Politics and Morality

Politics and Morality
Author :
Publisher : Springer
Total Pages : 287
Release :
ISBN-10 : 9780230625341
ISBN-13 : 0230625347
Rating : 4/5 (41 Downloads)

Book Synopsis Politics and Morality by : I. Primoratz

Download or read book Politics and Morality written by I. Primoratz and published by Springer. This book was released on 2006-12-08 with total page 287 pages. Available in PDF, EPUB and Kindle. Book excerpt: This book is a timely contribution to the public debate of morality and politics. Is political morality permissive of deception, manipulation and violence? Is there room for morality in international relations? Should torture be used in the 'war on terror'? Is patriotism a virtue? Asking key questions on pertinent issues this is an essential text.

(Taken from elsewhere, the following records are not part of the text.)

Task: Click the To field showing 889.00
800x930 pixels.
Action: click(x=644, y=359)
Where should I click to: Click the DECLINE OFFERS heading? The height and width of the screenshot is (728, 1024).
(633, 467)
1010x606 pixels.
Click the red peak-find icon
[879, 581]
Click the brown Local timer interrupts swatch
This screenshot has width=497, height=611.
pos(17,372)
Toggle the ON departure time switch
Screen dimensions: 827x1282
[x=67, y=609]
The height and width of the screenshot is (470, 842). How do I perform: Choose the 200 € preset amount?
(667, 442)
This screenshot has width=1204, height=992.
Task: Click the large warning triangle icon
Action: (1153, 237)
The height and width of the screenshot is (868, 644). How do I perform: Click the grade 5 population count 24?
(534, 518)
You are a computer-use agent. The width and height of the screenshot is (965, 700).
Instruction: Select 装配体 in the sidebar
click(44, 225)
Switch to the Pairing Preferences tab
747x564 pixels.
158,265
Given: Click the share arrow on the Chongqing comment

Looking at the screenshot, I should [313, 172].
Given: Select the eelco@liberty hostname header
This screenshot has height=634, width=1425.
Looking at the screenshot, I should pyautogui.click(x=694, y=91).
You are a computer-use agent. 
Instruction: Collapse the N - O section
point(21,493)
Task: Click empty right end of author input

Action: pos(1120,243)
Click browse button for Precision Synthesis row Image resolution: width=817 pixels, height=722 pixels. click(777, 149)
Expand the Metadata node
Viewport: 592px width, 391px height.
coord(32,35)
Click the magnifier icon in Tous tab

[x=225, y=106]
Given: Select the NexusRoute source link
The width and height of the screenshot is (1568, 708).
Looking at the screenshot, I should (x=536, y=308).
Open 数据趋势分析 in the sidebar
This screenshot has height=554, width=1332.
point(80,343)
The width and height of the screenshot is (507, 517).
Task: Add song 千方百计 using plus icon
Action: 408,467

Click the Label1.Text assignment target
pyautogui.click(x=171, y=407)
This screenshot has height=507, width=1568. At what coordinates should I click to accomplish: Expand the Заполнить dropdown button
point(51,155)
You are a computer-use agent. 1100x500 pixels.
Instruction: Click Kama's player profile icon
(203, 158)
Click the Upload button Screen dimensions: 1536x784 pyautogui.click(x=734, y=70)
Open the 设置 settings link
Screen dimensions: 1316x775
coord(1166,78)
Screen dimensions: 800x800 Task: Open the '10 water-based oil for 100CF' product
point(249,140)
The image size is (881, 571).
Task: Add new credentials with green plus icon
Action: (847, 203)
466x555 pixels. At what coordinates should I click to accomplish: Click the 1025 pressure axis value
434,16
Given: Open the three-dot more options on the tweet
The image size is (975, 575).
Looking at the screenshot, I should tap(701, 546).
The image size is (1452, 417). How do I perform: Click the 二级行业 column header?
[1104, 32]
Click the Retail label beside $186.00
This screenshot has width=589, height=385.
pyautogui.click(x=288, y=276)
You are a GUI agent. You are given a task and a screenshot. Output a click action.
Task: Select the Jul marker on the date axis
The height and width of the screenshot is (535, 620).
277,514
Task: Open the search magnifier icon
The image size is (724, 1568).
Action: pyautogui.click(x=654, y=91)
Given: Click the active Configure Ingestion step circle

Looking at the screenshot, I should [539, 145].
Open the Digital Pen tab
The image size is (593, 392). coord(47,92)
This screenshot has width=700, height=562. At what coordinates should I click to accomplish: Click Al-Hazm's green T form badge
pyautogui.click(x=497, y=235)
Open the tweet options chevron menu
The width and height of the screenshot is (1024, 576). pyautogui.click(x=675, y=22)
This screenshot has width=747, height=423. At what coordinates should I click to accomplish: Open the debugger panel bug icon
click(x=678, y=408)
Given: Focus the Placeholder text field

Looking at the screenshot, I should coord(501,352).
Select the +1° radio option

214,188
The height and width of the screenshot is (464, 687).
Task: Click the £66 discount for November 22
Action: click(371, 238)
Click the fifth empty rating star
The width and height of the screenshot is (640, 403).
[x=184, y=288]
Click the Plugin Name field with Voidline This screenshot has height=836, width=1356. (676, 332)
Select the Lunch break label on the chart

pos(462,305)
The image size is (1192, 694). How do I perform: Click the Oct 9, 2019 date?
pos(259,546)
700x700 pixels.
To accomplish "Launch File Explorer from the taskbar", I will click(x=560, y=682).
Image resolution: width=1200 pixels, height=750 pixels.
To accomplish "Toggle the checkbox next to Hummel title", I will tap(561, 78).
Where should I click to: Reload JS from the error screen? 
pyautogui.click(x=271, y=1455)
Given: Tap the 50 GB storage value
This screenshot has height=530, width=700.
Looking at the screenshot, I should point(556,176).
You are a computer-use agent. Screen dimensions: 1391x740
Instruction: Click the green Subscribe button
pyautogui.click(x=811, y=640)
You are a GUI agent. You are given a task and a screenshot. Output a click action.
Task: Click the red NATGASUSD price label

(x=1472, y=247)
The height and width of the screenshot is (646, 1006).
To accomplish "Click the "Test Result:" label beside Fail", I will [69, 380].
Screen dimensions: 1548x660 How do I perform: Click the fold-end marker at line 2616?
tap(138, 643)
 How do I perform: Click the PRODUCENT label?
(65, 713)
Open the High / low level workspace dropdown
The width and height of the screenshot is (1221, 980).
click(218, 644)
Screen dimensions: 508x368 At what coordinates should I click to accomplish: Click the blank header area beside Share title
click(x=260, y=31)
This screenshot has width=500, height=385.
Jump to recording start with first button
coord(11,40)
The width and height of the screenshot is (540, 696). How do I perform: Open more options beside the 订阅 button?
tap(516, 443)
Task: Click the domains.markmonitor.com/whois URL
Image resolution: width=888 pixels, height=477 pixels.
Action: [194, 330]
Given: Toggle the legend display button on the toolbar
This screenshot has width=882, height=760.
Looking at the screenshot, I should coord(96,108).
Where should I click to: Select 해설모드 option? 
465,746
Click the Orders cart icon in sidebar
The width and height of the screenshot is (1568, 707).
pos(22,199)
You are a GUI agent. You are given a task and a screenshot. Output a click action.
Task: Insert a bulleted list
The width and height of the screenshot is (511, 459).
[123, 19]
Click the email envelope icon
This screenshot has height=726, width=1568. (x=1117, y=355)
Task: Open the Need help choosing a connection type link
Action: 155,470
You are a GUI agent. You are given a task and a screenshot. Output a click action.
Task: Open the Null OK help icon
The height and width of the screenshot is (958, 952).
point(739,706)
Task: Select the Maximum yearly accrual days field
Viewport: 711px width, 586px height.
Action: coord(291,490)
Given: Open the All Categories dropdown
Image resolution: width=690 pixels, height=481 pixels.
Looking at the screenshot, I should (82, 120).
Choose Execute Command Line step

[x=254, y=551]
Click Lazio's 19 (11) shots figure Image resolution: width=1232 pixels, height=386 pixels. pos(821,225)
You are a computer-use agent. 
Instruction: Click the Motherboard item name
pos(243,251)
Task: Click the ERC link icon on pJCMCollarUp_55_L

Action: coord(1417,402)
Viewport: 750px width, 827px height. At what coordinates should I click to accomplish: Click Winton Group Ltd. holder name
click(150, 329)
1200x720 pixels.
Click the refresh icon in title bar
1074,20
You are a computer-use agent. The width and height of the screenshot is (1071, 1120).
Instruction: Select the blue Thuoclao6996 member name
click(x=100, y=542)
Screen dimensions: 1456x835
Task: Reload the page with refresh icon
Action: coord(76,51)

Law, Morality and Power: Global Perspectives on Violence and the State

Law, Morality and Power: Global Perspectives on Violence and the State
Author :
Publisher :
Total Pages :
Release :
ISBN-10 : 9004403124
ISBN-13 : 9789004403123
Rating : 4/5 (24 Downloads)

Book Synopsis Law, Morality and Power: Global Perspectives on Violence and the State by : Stephen King

Download or read book Law, Morality and Power: Global Perspectives on Violence and the State written by Stephen King and published by . This book was released on 2010 with total page pages. Available in PDF, EPUB and Kindle. Book excerpt:

Violence in Republican Rome

Violence in Republican Rome
Author :
Publisher :
Total Pages : 272
Release :
ISBN-10 : 0198152825
ISBN-13 : 9780198152828
Rating : 4/5 (25 Downloads)

Book Synopsis Violence in Republican Rome by : Andrew William Lintott

Download or read book Violence in Republican Rome written by Andrew William Lintott and published by . This book was released on 1999 with total page 272 pages. Available in PDF, EPUB and Kindle. Book excerpt: Why did the aristocracy of the Roman Republic destroy the system of government which was its basis? The answers given by ancient authorities are moral corruption and personal ambition. The modern student finds only too inevitable the causal nexus of political conflict, violence, militaryinsurrection and authoritarian government. Yet before the era of intense violence Rome had an apparently stable constitution with a long history. In this revised edition of his classic book, for which he has written a new introduction, Andrew Lintott examines the roots of violence in Republican lawand society and the growth of violence in city war and the power of armies. It suggests in conclusion that this disaster was more the outcome of folly in the choice of political means than depravity in the choice of ends.